⟨
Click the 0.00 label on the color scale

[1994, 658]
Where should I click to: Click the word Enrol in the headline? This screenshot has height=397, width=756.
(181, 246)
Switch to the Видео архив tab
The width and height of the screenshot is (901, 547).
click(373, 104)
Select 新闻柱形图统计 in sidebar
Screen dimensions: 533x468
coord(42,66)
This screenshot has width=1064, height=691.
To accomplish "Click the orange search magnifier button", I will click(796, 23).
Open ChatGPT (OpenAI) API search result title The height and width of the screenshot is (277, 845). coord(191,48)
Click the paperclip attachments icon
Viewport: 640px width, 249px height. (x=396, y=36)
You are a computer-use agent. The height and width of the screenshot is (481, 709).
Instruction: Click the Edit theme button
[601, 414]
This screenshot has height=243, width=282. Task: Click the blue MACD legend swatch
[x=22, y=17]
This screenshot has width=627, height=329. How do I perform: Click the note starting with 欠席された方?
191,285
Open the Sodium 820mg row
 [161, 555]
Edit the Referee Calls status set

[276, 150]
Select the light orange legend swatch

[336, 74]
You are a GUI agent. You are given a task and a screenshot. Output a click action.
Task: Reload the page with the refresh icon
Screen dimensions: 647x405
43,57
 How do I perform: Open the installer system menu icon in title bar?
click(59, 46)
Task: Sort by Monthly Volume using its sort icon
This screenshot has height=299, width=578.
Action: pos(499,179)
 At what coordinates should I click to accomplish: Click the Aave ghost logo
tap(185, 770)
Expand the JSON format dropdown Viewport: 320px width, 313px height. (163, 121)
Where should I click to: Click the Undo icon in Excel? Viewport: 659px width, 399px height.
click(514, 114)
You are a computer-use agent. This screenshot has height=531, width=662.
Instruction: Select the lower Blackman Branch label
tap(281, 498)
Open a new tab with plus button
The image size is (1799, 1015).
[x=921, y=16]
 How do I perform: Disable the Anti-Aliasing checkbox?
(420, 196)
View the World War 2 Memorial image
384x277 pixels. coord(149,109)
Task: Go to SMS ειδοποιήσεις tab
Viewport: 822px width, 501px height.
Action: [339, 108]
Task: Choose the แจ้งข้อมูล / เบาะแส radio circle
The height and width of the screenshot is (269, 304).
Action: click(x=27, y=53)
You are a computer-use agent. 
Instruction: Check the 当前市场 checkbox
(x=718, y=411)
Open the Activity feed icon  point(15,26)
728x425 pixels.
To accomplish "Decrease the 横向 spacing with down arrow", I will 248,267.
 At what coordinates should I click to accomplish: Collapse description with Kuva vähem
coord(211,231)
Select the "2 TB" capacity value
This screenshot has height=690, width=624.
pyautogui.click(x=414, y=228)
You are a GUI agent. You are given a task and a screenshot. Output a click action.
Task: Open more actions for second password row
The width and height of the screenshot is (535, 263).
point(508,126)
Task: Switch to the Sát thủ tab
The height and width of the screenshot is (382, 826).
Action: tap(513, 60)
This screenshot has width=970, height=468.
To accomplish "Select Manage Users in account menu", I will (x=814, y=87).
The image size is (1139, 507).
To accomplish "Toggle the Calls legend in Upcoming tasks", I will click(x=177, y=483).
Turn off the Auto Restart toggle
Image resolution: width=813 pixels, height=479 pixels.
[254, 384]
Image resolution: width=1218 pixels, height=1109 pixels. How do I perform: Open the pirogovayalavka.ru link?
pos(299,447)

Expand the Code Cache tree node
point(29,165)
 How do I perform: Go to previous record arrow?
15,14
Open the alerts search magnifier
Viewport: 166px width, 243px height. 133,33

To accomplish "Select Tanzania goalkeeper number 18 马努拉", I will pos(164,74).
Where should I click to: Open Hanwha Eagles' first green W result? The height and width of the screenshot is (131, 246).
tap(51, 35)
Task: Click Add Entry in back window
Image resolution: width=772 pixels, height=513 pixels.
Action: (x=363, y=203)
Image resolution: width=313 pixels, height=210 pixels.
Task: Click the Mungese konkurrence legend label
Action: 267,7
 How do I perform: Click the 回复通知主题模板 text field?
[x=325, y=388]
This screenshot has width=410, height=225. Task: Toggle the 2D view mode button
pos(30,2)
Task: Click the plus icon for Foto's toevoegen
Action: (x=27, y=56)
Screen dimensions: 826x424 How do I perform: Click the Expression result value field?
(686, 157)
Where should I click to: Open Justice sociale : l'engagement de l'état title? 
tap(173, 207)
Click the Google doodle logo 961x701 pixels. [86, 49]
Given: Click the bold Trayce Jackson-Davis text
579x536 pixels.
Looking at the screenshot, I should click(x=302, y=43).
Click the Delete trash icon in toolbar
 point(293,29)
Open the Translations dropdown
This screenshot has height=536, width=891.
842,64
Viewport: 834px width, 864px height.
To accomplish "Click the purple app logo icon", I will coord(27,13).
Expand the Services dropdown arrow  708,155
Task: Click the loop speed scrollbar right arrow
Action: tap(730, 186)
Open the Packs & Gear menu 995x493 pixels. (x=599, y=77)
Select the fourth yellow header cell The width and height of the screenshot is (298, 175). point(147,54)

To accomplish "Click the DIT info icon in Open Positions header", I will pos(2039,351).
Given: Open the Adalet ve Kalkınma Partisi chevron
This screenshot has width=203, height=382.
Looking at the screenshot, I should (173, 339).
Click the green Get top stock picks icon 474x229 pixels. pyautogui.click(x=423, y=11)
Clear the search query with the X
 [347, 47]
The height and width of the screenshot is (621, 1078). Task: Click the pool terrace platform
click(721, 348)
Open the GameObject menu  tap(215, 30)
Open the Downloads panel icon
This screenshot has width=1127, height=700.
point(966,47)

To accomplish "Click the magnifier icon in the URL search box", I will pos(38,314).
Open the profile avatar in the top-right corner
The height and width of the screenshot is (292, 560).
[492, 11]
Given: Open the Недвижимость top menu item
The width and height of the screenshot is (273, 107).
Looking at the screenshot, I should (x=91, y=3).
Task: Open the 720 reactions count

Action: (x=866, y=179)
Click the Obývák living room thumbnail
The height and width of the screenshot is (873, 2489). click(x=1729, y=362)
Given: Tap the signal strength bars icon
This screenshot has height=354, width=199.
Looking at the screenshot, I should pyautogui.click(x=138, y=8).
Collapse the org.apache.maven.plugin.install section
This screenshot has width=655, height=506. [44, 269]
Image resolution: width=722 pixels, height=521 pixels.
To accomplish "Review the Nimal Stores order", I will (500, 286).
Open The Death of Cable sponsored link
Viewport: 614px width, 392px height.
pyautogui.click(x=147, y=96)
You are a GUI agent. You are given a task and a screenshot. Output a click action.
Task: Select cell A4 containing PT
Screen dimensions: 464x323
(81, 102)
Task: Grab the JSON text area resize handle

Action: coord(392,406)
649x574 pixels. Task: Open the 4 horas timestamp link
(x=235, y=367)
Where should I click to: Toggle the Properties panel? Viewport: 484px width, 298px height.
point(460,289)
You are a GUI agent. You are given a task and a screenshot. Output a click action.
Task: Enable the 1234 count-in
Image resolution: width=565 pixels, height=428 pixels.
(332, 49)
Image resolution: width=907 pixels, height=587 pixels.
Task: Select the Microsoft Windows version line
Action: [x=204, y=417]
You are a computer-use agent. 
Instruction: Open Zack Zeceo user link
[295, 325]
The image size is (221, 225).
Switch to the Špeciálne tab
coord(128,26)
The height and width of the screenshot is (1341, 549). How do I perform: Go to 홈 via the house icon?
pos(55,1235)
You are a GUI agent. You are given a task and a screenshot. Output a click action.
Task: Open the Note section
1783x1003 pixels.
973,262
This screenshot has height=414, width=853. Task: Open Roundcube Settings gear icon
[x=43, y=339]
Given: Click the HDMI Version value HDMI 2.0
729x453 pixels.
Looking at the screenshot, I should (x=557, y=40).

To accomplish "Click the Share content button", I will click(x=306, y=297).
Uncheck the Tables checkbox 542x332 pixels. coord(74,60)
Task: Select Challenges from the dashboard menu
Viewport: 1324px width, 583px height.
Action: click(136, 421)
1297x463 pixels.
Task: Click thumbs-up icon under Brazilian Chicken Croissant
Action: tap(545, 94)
⟩
- _EXERCISE_
Rewrite the lines from the one containing "I will pos(164,74)." through the one containing "Action: tap(730, 186)", replacing "Where should I click to" with "Where do I click to" and leaving everything else the same.

- _COMPLETE RESPONSE_
To accomplish "Select Tanzania goalkeeper number 18 马努拉", I will pos(164,74).
Where do I click to: Open Hanwha Eagles' first green W result? The height and width of the screenshot is (131, 246).
tap(51, 35)
Task: Click Add Entry in back window
Image resolution: width=772 pixels, height=513 pixels.
Action: (x=363, y=203)
Image resolution: width=313 pixels, height=210 pixels.
Task: Click the Mungese konkurrence legend label
Action: 267,7
 How do I perform: Click the 回复通知主题模板 text field?
[x=325, y=388]
This screenshot has width=410, height=225. Task: Toggle the 2D view mode button
pos(30,2)
Task: Click the plus icon for Foto's toevoegen
Action: (x=27, y=56)
Screen dimensions: 826x424 How do I perform: Click the Expression result value field?
(686, 157)
Where do I click to: Open Justice sociale : l'engagement de l'état title? 
tap(173, 207)
Click the Google doodle logo 961x701 pixels. [86, 49]
Given: Click the bold Trayce Jackson-Davis text
579x536 pixels.
Looking at the screenshot, I should click(x=302, y=43).
Click the Delete trash icon in toolbar
 point(293,29)
Open the Translations dropdown
This screenshot has height=536, width=891.
842,64
Viewport: 834px width, 864px height.
To accomplish "Click the purple app logo icon", I will coord(27,13).
Expand the Services dropdown arrow  708,155
Task: Click the loop speed scrollbar right arrow
Action: tap(730, 186)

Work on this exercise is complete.